**What you need to do:** Update the material below so that each "Instruction" reads "Command", and keep every other part of the lines unchanged.

################

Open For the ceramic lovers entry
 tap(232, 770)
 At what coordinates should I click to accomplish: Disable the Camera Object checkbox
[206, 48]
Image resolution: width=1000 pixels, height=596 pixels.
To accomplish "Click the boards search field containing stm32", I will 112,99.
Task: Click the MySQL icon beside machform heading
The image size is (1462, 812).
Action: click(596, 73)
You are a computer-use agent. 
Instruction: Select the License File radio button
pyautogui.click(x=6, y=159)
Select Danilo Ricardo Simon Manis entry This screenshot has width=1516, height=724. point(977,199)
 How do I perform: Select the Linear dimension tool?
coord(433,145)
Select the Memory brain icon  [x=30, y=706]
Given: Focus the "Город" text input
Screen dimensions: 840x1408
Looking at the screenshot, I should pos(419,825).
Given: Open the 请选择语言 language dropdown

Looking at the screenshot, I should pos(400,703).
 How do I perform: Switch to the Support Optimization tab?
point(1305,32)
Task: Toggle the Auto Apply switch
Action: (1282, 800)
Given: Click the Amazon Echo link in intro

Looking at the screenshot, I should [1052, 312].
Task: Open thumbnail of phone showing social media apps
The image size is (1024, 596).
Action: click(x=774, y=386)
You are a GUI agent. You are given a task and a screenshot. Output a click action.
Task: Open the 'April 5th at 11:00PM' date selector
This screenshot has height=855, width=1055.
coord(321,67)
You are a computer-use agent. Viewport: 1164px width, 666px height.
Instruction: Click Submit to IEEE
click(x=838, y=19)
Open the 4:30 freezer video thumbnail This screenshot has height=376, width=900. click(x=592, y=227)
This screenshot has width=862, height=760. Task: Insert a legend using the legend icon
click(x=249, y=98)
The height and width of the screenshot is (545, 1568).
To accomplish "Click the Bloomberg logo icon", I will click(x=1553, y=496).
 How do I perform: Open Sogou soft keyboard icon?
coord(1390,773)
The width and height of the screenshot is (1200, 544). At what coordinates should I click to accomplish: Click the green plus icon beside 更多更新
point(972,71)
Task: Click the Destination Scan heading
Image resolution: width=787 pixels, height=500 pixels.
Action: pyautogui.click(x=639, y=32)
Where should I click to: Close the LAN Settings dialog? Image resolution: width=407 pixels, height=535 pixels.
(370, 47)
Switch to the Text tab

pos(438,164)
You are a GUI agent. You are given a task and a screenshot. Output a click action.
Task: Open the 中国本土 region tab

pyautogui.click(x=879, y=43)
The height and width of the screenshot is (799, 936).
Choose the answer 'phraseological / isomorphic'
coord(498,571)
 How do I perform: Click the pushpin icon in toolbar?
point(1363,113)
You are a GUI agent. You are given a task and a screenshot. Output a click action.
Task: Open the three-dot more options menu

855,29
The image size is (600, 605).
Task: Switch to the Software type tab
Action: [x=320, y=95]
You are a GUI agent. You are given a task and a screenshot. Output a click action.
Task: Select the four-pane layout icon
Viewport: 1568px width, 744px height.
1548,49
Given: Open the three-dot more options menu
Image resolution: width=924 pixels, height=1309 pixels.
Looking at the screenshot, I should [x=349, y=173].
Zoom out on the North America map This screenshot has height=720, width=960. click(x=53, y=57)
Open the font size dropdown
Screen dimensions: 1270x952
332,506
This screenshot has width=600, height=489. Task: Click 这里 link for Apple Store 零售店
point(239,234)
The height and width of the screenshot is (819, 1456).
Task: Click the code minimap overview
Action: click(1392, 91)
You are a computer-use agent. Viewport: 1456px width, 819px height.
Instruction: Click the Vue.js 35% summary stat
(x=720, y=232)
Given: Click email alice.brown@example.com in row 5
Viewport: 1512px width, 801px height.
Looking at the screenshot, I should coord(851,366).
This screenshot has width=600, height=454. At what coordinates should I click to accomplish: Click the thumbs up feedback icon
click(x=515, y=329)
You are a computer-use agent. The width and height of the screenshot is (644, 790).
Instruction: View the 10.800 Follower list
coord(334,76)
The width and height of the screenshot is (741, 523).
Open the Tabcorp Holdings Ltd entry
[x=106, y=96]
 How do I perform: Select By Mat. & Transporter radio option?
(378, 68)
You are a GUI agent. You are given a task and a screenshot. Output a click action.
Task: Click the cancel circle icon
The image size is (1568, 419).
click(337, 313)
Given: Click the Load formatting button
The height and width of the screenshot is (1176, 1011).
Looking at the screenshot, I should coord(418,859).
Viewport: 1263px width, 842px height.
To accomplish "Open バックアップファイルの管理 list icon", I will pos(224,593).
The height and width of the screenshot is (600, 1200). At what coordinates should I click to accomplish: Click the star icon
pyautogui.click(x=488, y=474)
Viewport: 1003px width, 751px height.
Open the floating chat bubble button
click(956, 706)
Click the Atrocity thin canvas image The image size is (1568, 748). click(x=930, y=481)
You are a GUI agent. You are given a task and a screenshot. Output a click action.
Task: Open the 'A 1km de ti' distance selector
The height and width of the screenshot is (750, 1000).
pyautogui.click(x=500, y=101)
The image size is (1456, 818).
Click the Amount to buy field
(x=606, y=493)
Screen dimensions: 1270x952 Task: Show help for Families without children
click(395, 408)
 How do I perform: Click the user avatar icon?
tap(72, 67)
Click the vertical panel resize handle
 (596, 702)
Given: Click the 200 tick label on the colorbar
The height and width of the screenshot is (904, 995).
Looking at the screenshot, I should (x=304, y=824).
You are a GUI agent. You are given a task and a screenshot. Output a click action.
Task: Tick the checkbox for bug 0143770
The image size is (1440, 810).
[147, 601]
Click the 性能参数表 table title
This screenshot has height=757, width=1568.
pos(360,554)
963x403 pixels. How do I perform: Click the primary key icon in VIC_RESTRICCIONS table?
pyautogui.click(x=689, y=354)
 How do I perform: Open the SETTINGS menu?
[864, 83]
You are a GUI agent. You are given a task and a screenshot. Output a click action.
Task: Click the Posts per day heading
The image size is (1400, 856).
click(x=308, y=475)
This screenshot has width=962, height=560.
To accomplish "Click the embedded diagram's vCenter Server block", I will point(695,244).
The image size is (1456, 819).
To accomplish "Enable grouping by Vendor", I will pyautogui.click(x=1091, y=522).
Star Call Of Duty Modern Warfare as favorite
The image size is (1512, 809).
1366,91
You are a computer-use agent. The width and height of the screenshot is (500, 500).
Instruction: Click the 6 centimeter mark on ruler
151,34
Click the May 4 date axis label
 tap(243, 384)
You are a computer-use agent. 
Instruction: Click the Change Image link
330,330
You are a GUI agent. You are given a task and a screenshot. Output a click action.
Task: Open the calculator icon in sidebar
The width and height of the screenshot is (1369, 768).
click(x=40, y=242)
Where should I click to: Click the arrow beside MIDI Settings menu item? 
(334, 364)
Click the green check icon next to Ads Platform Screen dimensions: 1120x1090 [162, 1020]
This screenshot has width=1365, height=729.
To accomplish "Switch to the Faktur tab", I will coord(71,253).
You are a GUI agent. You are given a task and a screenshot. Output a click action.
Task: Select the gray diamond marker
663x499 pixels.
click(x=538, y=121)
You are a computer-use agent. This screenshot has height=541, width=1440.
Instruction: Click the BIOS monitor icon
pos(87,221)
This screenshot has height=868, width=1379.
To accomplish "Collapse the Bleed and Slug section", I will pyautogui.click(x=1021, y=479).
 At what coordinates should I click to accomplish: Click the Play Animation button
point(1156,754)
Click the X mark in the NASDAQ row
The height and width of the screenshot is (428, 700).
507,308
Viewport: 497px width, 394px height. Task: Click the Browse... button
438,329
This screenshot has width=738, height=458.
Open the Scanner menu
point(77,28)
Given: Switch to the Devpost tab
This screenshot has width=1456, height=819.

################

**The response:**
Open For the ceramic lovers entry
 tap(232, 770)
 At what coordinates should I click to accomplish: Disable the Camera Object checkbox
[206, 48]
Image resolution: width=1000 pixels, height=596 pixels.
To accomplish "Click the boards search field containing stm32", I will 112,99.
Task: Click the MySQL icon beside machform heading
The image size is (1462, 812).
Action: click(596, 73)
You are a computer-use agent. 
Command: Select the License File radio button
pyautogui.click(x=6, y=159)
Select Danilo Ricardo Simon Manis entry This screenshot has width=1516, height=724. point(977,199)
 How do I perform: Select the Linear dimension tool?
coord(433,145)
Select the Memory brain icon  [x=30, y=706]
Given: Focus the "Город" text input
Screen dimensions: 840x1408
Looking at the screenshot, I should pos(419,825).
Given: Open the 请选择语言 language dropdown

Looking at the screenshot, I should pos(400,703).
 How do I perform: Switch to the Support Optimization tab?
point(1305,32)
Task: Toggle the Auto Apply switch
Action: (1282, 800)
Given: Click the Amazon Echo link in intro

Looking at the screenshot, I should [1052, 312].
Task: Open thumbnail of phone showing social media apps
The image size is (1024, 596).
Action: click(x=774, y=386)
You are a GUI agent. You are given a task and a screenshot. Output a click action.
Task: Open the 'April 5th at 11:00PM' date selector
This screenshot has height=855, width=1055.
coord(321,67)
You are a computer-use agent. Viewport: 1164px width, 666px height.
Command: Click Submit to IEEE
click(x=838, y=19)
Open the 4:30 freezer video thumbnail This screenshot has height=376, width=900. click(x=592, y=227)
This screenshot has width=862, height=760. Task: Insert a legend using the legend icon
click(x=249, y=98)
The height and width of the screenshot is (545, 1568).
To accomplish "Click the Bloomberg logo icon", I will click(x=1553, y=496).
 How do I perform: Open Sogou soft keyboard icon?
coord(1390,773)
The width and height of the screenshot is (1200, 544). At what coordinates should I click to accomplish: Click the green plus icon beside 更多更新
point(972,71)
Task: Click the Destination Scan heading
Image resolution: width=787 pixels, height=500 pixels.
Action: pyautogui.click(x=639, y=32)
Where should I click to: Close the LAN Settings dialog? Image resolution: width=407 pixels, height=535 pixels.
(370, 47)
Switch to the Text tab

pos(438,164)
You are a GUI agent. You are given a task and a screenshot. Output a click action.
Task: Open the 中国本土 region tab

pyautogui.click(x=879, y=43)
The height and width of the screenshot is (799, 936).
Choose the answer 'phraseological / isomorphic'
coord(498,571)
 How do I perform: Click the pushpin icon in toolbar?
point(1363,113)
You are a GUI agent. You are given a task and a screenshot. Output a click action.
Task: Open the three-dot more options menu

855,29
The image size is (600, 605).
Task: Switch to the Software type tab
Action: [x=320, y=95]
You are a GUI agent. You are given a task and a screenshot. Output a click action.
Task: Select the four-pane layout icon
Viewport: 1568px width, 744px height.
1548,49
Given: Open the three-dot more options menu
Image resolution: width=924 pixels, height=1309 pixels.
Looking at the screenshot, I should [x=349, y=173].
Zoom out on the North America map This screenshot has height=720, width=960. click(x=53, y=57)
Open the font size dropdown
Screen dimensions: 1270x952
332,506
This screenshot has width=600, height=489. Task: Click 这里 link for Apple Store 零售店
point(239,234)
The height and width of the screenshot is (819, 1456).
Task: Click the code minimap overview
Action: click(1392, 91)
You are a computer-use agent. Viewport: 1456px width, 819px height.
Command: Click the Vue.js 35% summary stat
(x=720, y=232)
Given: Click email alice.brown@example.com in row 5
Viewport: 1512px width, 801px height.
Looking at the screenshot, I should coord(851,366).
This screenshot has width=600, height=454. At what coordinates should I click to accomplish: Click the thumbs up feedback icon
click(x=515, y=329)
You are a computer-use agent. The width and height of the screenshot is (644, 790).
Command: View the 10.800 Follower list
coord(334,76)
The width and height of the screenshot is (741, 523).
Open the Tabcorp Holdings Ltd entry
[x=106, y=96]
 How do I perform: Select By Mat. & Transporter radio option?
(378, 68)
You are a GUI agent. You are given a task and a screenshot. Output a click action.
Task: Click the cancel circle icon
The image size is (1568, 419).
click(337, 313)
Given: Click the Load formatting button
The height and width of the screenshot is (1176, 1011).
Looking at the screenshot, I should coord(418,859).
Viewport: 1263px width, 842px height.
To accomplish "Open バックアップファイルの管理 list icon", I will pos(224,593).
The height and width of the screenshot is (600, 1200). At what coordinates should I click to accomplish: Click the star icon
pyautogui.click(x=488, y=474)
Viewport: 1003px width, 751px height.
Open the floating chat bubble button
click(956, 706)
Click the Atrocity thin canvas image The image size is (1568, 748). click(x=930, y=481)
You are a GUI agent. You are given a task and a screenshot. Output a click action.
Task: Open the 'A 1km de ti' distance selector
The height and width of the screenshot is (750, 1000).
pyautogui.click(x=500, y=101)
The image size is (1456, 818).
Click the Amount to buy field
(x=606, y=493)
Screen dimensions: 1270x952 Task: Show help for Families without children
click(395, 408)
 How do I perform: Click the user avatar icon?
tap(72, 67)
Click the vertical panel resize handle
 (596, 702)
Given: Click the 200 tick label on the colorbar
The height and width of the screenshot is (904, 995).
Looking at the screenshot, I should (x=304, y=824).
You are a GUI agent. You are given a task and a screenshot. Output a click action.
Task: Tick the checkbox for bug 0143770
The image size is (1440, 810).
[147, 601]
Click the 性能参数表 table title
This screenshot has height=757, width=1568.
pos(360,554)
963x403 pixels. How do I perform: Click the primary key icon in VIC_RESTRICCIONS table?
pyautogui.click(x=689, y=354)
 How do I perform: Open the SETTINGS menu?
[864, 83]
You are a GUI agent. You are given a task and a screenshot. Output a click action.
Task: Click the Posts per day heading
The image size is (1400, 856).
click(x=308, y=475)
This screenshot has width=962, height=560.
To accomplish "Click the embedded diagram's vCenter Server block", I will point(695,244).
The image size is (1456, 819).
To accomplish "Enable grouping by Vendor", I will pyautogui.click(x=1091, y=522).
Star Call Of Duty Modern Warfare as favorite
The image size is (1512, 809).
1366,91
You are a computer-use agent. The width and height of the screenshot is (500, 500).
Command: Click the 6 centimeter mark on ruler
151,34
Click the May 4 date axis label
 tap(243, 384)
You are a computer-use agent. 
Command: Click the Change Image link
330,330
You are a GUI agent. You are given a task and a screenshot. Output a click action.
Task: Open the calculator icon in sidebar
The width and height of the screenshot is (1369, 768).
click(x=40, y=242)
Where should I click to: Click the arrow beside MIDI Settings menu item? 
(334, 364)
Click the green check icon next to Ads Platform Screen dimensions: 1120x1090 [162, 1020]
This screenshot has width=1365, height=729.
To accomplish "Switch to the Faktur tab", I will coord(71,253).
You are a GUI agent. You are given a task and a screenshot. Output a click action.
Task: Select the gray diamond marker
663x499 pixels.
click(x=538, y=121)
You are a computer-use agent. This screenshot has height=541, width=1440.
Command: Click the BIOS monitor icon
pos(87,221)
This screenshot has height=868, width=1379.
To accomplish "Collapse the Bleed and Slug section", I will pyautogui.click(x=1021, y=479).
 At what coordinates should I click to accomplish: Click the Play Animation button
point(1156,754)
Click the X mark in the NASDAQ row
The height and width of the screenshot is (428, 700).
507,308
Viewport: 497px width, 394px height. Task: Click the Browse... button
438,329
This screenshot has width=738, height=458.
Open the Scanner menu
point(77,28)
Given: Switch to the Devpost tab
This screenshot has width=1456, height=819.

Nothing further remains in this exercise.